Other words and their similarity with the vector (man-woman):
lipstick: 0.18037245461893886
guns: -0.09964446323350887
science: -0.02147576571900459
arts: 0.01484674744156461
literature: 0.08261854474431136
warrior: -0.15634200481756028
doctor: 0.10942282324077059
tree: -0.08868359642037957
receptionist: 0.2806875926160281
technology: -0.14474526940138327
fashion: 0.08097436821066459
teacher: 0.1523369596791014
engineer: -0.12300012058033458
pilot: -0.04113394172314754
computer: -0.11545715478097537
singer: 0.11372642801434334


In [None]:
"""
Highest Similarity: The word "receptionist" has the highest positive similarity score (0.2807),
indicating a stronger association with the vector (man-woman).

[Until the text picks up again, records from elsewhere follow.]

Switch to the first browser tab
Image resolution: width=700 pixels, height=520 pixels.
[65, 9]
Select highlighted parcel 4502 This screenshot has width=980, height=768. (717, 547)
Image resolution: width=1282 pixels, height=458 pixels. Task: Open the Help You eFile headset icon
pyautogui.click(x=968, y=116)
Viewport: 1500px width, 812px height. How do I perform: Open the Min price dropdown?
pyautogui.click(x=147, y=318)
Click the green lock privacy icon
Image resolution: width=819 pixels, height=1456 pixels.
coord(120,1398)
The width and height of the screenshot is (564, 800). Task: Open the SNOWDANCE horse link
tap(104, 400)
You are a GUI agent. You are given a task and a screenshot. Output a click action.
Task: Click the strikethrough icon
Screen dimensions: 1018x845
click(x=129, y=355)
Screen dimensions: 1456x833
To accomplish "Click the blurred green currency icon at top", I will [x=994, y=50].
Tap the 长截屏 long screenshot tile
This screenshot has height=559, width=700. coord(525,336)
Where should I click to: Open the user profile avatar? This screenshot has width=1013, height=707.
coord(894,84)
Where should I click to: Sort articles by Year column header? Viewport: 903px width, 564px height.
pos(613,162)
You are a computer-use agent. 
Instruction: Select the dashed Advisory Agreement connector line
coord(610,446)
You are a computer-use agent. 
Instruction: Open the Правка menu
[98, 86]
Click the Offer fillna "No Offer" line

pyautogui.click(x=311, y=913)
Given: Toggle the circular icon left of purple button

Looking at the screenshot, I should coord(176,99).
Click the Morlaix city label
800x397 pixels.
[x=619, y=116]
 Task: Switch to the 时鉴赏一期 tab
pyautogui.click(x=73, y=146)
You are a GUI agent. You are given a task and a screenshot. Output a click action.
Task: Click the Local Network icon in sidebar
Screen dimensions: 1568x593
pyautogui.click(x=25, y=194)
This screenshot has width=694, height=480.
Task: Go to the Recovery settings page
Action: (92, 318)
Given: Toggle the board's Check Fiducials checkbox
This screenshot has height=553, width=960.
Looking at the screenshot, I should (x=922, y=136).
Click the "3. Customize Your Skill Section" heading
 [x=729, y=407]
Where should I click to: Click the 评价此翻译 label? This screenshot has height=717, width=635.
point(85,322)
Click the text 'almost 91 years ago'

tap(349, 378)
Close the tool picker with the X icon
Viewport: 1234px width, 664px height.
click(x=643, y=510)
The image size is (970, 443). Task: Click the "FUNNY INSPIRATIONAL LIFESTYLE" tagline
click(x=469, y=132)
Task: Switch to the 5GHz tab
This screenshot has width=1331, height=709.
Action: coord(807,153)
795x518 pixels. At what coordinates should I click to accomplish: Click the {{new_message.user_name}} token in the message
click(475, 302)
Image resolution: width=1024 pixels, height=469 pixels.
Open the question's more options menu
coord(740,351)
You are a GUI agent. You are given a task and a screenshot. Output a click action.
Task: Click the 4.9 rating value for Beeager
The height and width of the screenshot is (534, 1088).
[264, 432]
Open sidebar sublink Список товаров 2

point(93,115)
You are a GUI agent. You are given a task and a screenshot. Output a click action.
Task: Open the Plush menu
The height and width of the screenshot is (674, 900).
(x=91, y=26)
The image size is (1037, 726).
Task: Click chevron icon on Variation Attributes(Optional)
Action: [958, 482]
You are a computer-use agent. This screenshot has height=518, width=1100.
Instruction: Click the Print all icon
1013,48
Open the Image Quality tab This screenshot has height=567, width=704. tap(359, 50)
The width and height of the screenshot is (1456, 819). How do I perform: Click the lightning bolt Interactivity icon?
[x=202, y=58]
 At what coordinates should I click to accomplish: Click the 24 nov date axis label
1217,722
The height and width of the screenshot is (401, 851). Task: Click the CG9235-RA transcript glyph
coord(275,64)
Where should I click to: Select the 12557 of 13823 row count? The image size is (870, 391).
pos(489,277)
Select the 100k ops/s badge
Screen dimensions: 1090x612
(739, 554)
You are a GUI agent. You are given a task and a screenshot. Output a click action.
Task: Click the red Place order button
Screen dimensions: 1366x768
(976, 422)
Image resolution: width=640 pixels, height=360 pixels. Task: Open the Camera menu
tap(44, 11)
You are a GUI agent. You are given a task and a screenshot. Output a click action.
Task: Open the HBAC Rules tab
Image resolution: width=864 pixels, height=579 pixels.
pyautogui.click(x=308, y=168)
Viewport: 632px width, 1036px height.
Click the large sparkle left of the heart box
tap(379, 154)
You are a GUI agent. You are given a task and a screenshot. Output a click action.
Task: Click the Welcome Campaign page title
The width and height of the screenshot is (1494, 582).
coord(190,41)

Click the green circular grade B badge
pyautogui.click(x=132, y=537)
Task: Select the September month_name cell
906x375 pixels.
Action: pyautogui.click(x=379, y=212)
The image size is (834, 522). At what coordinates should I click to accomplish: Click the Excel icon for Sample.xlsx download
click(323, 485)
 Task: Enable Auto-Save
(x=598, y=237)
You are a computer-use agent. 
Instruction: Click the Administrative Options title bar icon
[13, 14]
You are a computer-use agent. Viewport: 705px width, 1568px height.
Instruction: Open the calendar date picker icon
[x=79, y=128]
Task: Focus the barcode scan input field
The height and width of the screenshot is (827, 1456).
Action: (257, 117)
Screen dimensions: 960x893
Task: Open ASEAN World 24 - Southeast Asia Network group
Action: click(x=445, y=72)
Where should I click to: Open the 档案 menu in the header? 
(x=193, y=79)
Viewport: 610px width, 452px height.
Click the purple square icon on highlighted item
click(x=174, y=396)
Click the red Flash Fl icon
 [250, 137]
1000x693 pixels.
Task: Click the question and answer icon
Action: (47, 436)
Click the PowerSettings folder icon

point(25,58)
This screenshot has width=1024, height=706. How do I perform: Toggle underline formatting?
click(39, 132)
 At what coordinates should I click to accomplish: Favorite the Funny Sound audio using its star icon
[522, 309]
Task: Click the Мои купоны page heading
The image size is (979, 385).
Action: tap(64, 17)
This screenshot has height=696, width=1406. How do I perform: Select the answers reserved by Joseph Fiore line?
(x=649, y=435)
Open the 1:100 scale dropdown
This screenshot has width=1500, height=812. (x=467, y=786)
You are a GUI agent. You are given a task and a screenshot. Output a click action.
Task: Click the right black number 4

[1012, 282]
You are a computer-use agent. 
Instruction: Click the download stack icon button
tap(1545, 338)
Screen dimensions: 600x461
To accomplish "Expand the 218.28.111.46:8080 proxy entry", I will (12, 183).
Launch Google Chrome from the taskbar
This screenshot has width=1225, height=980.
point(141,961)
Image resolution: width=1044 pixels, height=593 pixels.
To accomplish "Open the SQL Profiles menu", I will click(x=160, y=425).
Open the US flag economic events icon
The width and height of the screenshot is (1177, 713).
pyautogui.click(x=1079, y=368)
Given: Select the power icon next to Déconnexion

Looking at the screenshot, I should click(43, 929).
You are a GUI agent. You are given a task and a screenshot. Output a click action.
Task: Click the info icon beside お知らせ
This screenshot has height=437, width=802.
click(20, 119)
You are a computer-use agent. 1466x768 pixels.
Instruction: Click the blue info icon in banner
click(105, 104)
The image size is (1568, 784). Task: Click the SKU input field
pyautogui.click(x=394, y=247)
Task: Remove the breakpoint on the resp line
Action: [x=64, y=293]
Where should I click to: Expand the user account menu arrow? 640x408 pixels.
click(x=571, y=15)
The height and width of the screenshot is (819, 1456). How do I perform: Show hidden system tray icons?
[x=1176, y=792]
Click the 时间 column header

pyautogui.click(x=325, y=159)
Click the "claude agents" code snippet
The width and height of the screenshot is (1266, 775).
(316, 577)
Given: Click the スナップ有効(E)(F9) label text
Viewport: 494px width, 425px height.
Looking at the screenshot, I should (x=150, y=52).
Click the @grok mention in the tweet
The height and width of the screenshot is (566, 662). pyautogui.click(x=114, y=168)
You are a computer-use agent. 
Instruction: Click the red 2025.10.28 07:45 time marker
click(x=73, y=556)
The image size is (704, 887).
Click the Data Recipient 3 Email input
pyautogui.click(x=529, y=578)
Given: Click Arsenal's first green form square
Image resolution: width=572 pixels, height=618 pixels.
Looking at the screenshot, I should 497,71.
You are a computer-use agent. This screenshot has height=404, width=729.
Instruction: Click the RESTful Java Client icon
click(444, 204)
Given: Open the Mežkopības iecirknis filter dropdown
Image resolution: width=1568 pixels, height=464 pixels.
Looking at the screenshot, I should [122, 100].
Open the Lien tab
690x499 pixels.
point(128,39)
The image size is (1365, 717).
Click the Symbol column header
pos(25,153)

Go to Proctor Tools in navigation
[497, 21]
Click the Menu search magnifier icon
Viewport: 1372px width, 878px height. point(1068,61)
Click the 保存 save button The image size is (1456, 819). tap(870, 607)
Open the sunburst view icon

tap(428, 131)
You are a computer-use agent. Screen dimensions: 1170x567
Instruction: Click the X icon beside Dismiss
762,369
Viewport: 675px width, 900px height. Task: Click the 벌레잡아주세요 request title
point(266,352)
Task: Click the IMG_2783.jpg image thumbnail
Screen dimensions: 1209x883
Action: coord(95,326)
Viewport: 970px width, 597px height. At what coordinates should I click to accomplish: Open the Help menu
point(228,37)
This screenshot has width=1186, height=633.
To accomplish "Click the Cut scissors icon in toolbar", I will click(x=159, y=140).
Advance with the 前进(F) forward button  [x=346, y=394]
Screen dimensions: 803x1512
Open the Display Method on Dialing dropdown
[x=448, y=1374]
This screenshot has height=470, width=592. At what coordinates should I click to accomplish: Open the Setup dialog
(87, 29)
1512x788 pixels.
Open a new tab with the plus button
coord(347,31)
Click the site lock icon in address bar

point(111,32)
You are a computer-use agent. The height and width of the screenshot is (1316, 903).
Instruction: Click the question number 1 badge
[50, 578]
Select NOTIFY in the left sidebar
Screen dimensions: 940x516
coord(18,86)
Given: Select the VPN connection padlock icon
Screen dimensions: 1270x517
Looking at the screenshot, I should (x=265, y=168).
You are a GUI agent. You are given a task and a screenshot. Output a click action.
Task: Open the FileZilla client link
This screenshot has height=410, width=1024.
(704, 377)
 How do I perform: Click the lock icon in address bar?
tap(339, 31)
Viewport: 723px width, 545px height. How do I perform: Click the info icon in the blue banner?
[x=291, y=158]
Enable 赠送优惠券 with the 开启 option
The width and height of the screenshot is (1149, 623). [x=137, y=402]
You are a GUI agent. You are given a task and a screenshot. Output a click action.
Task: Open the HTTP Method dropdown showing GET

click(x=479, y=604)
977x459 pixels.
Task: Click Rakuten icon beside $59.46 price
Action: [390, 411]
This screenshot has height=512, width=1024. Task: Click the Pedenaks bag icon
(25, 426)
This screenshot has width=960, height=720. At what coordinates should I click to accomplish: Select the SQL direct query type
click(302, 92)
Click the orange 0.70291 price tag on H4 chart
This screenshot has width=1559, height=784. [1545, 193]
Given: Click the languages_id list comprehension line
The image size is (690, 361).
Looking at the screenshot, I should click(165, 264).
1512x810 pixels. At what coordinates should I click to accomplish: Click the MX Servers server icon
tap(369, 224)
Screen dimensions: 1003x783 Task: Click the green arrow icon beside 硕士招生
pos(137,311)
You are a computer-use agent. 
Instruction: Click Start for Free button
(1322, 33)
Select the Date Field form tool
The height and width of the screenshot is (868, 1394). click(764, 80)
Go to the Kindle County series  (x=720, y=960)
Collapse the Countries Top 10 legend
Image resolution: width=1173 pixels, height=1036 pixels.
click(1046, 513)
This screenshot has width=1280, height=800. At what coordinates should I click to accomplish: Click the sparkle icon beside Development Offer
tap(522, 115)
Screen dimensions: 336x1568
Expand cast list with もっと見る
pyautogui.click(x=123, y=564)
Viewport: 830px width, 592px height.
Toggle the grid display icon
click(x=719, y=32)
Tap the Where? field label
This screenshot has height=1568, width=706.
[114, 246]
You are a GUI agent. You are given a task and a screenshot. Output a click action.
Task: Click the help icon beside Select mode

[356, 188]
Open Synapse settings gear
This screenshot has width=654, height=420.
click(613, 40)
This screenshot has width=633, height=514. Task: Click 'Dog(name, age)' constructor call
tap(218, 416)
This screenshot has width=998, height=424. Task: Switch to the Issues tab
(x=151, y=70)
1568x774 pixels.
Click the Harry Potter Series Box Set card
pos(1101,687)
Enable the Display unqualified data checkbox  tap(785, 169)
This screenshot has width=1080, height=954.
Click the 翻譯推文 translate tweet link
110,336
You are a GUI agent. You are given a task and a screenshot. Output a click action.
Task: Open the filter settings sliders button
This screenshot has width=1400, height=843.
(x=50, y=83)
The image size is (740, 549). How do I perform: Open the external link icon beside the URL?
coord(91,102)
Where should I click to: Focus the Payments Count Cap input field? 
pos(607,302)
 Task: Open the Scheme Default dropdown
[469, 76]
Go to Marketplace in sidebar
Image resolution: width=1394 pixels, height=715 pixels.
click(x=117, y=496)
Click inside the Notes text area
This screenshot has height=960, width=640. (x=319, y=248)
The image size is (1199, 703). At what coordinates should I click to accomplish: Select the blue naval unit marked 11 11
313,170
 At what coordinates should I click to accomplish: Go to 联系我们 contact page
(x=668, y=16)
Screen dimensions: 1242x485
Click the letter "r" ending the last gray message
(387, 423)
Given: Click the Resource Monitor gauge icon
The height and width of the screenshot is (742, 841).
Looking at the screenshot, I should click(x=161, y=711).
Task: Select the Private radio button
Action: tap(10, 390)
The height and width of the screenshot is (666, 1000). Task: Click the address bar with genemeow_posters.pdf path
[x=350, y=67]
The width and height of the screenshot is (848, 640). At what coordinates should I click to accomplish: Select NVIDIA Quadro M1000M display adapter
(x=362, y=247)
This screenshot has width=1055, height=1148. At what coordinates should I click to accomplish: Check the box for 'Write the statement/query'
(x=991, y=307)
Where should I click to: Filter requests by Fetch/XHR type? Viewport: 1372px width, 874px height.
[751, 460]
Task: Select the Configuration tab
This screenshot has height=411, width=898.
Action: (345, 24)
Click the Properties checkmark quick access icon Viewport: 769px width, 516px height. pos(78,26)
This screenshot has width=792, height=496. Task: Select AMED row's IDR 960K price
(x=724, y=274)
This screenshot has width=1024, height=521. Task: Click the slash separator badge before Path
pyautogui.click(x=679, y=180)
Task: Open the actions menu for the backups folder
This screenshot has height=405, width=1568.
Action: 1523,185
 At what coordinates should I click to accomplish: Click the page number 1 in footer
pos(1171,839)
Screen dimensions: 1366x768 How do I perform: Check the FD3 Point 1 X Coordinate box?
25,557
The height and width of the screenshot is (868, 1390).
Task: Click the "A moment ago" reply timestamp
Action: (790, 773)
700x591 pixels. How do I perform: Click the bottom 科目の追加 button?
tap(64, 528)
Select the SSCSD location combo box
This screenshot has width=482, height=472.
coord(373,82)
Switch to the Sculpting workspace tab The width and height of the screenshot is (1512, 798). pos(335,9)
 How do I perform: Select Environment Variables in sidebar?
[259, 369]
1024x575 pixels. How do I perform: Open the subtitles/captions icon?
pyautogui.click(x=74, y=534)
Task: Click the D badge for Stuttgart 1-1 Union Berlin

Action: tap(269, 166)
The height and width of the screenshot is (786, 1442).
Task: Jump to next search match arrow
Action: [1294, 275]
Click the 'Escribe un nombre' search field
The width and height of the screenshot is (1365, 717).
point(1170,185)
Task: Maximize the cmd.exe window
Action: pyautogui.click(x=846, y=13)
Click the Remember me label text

Lowest Similarity: The word "warrior" has the most negative similarity (-0.1563),
suggesting it is least associated with the concept represented by (man-woman).

Overall Trends: Words related to traditionally feminine roles (like "lipstick" and "receptionist")
tend to have positive similarity values, while terms associated
with masculinity or neutrality (like "guns" and "warrior") tend to show negative values.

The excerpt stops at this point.